## ACTION ITEM
Could you print the data that follows exactly as given?

## SOURCE RECORDS
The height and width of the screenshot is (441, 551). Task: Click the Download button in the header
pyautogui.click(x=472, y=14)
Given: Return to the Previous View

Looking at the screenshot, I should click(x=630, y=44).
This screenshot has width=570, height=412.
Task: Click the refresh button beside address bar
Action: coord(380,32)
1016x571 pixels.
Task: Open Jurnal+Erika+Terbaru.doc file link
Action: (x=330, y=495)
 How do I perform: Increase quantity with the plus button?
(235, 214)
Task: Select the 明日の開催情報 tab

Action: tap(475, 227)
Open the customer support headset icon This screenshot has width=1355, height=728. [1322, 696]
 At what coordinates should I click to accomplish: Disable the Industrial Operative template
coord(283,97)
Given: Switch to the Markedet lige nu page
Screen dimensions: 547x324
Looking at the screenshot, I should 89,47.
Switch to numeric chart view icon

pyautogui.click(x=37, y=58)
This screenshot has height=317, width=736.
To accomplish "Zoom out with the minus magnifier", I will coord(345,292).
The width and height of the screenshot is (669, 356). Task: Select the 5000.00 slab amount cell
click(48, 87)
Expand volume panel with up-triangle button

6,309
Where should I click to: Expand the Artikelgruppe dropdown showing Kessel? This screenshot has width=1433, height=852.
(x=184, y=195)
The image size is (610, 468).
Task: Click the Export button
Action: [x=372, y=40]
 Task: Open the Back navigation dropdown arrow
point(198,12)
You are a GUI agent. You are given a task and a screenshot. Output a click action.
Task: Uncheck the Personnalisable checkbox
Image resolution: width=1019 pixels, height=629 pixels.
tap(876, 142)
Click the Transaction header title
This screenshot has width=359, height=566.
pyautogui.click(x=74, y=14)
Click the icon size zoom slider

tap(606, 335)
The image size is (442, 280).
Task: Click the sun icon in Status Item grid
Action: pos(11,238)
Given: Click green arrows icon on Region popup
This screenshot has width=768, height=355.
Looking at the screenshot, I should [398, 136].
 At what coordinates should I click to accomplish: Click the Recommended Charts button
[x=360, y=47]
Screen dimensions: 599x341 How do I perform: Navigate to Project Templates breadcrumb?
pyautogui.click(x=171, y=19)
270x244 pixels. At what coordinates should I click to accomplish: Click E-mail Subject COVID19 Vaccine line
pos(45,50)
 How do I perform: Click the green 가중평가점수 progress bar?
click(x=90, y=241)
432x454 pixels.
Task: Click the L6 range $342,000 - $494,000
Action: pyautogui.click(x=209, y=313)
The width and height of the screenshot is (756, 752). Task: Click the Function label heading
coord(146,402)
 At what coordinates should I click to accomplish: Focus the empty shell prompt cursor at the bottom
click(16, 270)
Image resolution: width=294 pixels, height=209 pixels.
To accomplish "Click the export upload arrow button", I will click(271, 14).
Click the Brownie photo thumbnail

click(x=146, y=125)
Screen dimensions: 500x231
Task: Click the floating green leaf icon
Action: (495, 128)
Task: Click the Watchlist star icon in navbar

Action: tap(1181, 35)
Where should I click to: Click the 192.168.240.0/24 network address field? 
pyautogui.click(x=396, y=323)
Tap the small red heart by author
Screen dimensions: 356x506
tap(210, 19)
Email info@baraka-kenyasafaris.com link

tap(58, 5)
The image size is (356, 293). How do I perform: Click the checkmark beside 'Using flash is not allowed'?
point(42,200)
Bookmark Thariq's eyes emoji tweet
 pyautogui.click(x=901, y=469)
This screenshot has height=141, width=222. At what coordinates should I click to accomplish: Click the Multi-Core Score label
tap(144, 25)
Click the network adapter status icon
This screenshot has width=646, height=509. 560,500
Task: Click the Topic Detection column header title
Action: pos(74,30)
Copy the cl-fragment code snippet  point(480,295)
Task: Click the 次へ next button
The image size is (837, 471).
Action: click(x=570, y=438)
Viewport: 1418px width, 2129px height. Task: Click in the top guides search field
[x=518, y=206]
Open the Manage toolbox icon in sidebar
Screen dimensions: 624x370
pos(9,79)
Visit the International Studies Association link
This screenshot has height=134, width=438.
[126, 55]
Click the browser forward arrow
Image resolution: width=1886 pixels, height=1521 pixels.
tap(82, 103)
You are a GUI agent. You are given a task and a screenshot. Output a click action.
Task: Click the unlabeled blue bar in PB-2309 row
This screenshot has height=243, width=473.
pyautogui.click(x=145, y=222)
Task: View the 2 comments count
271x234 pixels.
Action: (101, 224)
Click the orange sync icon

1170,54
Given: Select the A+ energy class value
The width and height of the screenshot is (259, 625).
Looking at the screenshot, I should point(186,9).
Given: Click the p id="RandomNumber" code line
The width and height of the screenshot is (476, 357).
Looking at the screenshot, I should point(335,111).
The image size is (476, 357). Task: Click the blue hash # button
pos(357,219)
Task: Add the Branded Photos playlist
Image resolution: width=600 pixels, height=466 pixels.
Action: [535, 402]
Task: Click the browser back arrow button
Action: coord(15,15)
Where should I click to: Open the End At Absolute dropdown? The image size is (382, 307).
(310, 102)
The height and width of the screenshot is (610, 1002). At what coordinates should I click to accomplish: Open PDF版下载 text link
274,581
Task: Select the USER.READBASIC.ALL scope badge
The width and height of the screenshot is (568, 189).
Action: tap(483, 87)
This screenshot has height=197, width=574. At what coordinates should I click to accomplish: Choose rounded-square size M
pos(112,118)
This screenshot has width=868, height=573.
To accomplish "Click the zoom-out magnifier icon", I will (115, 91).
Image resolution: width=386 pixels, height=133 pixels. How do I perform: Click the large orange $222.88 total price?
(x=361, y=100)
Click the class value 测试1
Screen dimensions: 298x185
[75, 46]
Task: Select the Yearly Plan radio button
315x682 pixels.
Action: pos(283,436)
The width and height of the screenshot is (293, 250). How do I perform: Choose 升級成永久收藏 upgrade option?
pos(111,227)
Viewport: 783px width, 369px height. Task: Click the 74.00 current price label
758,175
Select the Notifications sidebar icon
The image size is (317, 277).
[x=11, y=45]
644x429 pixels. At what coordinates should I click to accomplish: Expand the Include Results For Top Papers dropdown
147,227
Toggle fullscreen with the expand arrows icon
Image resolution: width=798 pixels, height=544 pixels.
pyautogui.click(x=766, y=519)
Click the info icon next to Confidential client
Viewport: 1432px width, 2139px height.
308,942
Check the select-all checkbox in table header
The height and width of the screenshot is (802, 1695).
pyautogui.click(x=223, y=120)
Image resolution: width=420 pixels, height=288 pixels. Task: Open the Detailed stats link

## FINAL ANSWER
The height and width of the screenshot is (441, 551). Task: Click the Download button in the header
pyautogui.click(x=472, y=14)
Given: Return to the Previous View

Looking at the screenshot, I should click(x=630, y=44).
This screenshot has width=570, height=412.
Task: Click the refresh button beside address bar
Action: coord(380,32)
1016x571 pixels.
Task: Open Jurnal+Erika+Terbaru.doc file link
Action: (x=330, y=495)
 How do I perform: Increase quantity with the plus button?
(235, 214)
Task: Select the 明日の開催情報 tab

Action: tap(475, 227)
Open the customer support headset icon This screenshot has width=1355, height=728. [1322, 696]
 At what coordinates should I click to accomplish: Disable the Industrial Operative template
coord(283,97)
Given: Switch to the Markedet lige nu page
Screen dimensions: 547x324
Looking at the screenshot, I should 89,47.
Switch to numeric chart view icon

pyautogui.click(x=37, y=58)
This screenshot has height=317, width=736.
To accomplish "Zoom out with the minus magnifier", I will coord(345,292).
The width and height of the screenshot is (669, 356). Task: Select the 5000.00 slab amount cell
click(48, 87)
Expand volume panel with up-triangle button

6,309
Where should I click to: Expand the Artikelgruppe dropdown showing Kessel? This screenshot has width=1433, height=852.
(x=184, y=195)
The image size is (610, 468).
Task: Click the Export button
Action: [x=372, y=40]
 Task: Open the Back navigation dropdown arrow
point(198,12)
You are a GUI agent. You are given a task and a screenshot. Output a click action.
Task: Uncheck the Personnalisable checkbox
Image resolution: width=1019 pixels, height=629 pixels.
tap(876, 142)
Click the Transaction header title
This screenshot has width=359, height=566.
pyautogui.click(x=74, y=14)
Click the icon size zoom slider

tap(606, 335)
The image size is (442, 280).
Task: Click the sun icon in Status Item grid
Action: pos(11,238)
Given: Click green arrows icon on Region popup
This screenshot has width=768, height=355.
Looking at the screenshot, I should [398, 136].
 At what coordinates should I click to accomplish: Click the Recommended Charts button
[x=360, y=47]
Screen dimensions: 599x341 How do I perform: Navigate to Project Templates breadcrumb?
pyautogui.click(x=171, y=19)
270x244 pixels. At what coordinates should I click to accomplish: Click E-mail Subject COVID19 Vaccine line
pos(45,50)
 How do I perform: Click the green 가중평가점수 progress bar?
click(x=90, y=241)
432x454 pixels.
Task: Click the L6 range $342,000 - $494,000
Action: pyautogui.click(x=209, y=313)
The width and height of the screenshot is (756, 752). Task: Click the Function label heading
coord(146,402)
 At what coordinates should I click to accomplish: Focus the empty shell prompt cursor at the bottom
click(16, 270)
Image resolution: width=294 pixels, height=209 pixels.
To accomplish "Click the export upload arrow button", I will click(271, 14).
Click the Brownie photo thumbnail

click(x=146, y=125)
Screen dimensions: 500x231
Task: Click the floating green leaf icon
Action: (495, 128)
Task: Click the Watchlist star icon in navbar

Action: tap(1181, 35)
Where should I click to: Click the 192.168.240.0/24 network address field? 
pyautogui.click(x=396, y=323)
Tap the small red heart by author
Screen dimensions: 356x506
tap(210, 19)
Email info@baraka-kenyasafaris.com link

tap(58, 5)
The image size is (356, 293). How do I perform: Click the checkmark beside 'Using flash is not allowed'?
point(42,200)
Bookmark Thariq's eyes emoji tweet
 pyautogui.click(x=901, y=469)
This screenshot has height=141, width=222. At what coordinates should I click to accomplish: Click the Multi-Core Score label
tap(144, 25)
Click the network adapter status icon
This screenshot has width=646, height=509. 560,500
Task: Click the Topic Detection column header title
Action: pos(74,30)
Copy the cl-fragment code snippet  point(480,295)
Task: Click the 次へ next button
The image size is (837, 471).
Action: click(x=570, y=438)
Viewport: 1418px width, 2129px height. Task: Click in the top guides search field
[x=518, y=206]
Open the Manage toolbox icon in sidebar
Screen dimensions: 624x370
pos(9,79)
Visit the International Studies Association link
This screenshot has height=134, width=438.
[126, 55]
Click the browser forward arrow
Image resolution: width=1886 pixels, height=1521 pixels.
tap(82, 103)
You are a GUI agent. You are given a task and a screenshot. Output a click action.
Task: Click the unlabeled blue bar in PB-2309 row
This screenshot has height=243, width=473.
pyautogui.click(x=145, y=222)
Task: View the 2 comments count
271x234 pixels.
Action: (101, 224)
Click the orange sync icon

1170,54
Given: Select the A+ energy class value
The width and height of the screenshot is (259, 625).
Looking at the screenshot, I should point(186,9).
Given: Click the p id="RandomNumber" code line
The width and height of the screenshot is (476, 357).
Looking at the screenshot, I should point(335,111).
The image size is (476, 357). Task: Click the blue hash # button
pos(357,219)
Task: Add the Branded Photos playlist
Image resolution: width=600 pixels, height=466 pixels.
Action: [535, 402]
Task: Click the browser back arrow button
Action: coord(15,15)
Where should I click to: Open the End At Absolute dropdown? The image size is (382, 307).
(310, 102)
The height and width of the screenshot is (610, 1002). At what coordinates should I click to accomplish: Open PDF版下载 text link
274,581
Task: Select the USER.READBASIC.ALL scope badge
The width and height of the screenshot is (568, 189).
Action: tap(483, 87)
This screenshot has height=197, width=574. At what coordinates should I click to accomplish: Choose rounded-square size M
pos(112,118)
This screenshot has width=868, height=573.
To accomplish "Click the zoom-out magnifier icon", I will (115, 91).
Image resolution: width=386 pixels, height=133 pixels. How do I perform: Click the large orange $222.88 total price?
(x=361, y=100)
Click the class value 测试1
Screen dimensions: 298x185
[75, 46]
Task: Select the Yearly Plan radio button
315x682 pixels.
Action: pos(283,436)
The width and height of the screenshot is (293, 250). How do I perform: Choose 升級成永久收藏 upgrade option?
pos(111,227)
Viewport: 783px width, 369px height. Task: Click the 74.00 current price label
758,175
Select the Notifications sidebar icon
The image size is (317, 277).
[x=11, y=45]
644x429 pixels. At what coordinates should I click to accomplish: Expand the Include Results For Top Papers dropdown
147,227
Toggle fullscreen with the expand arrows icon
Image resolution: width=798 pixels, height=544 pixels.
pyautogui.click(x=766, y=519)
Click the info icon next to Confidential client
Viewport: 1432px width, 2139px height.
308,942
Check the select-all checkbox in table header
The height and width of the screenshot is (802, 1695).
pyautogui.click(x=223, y=120)
Image resolution: width=420 pixels, height=288 pixels. Task: Open the Detailed stats link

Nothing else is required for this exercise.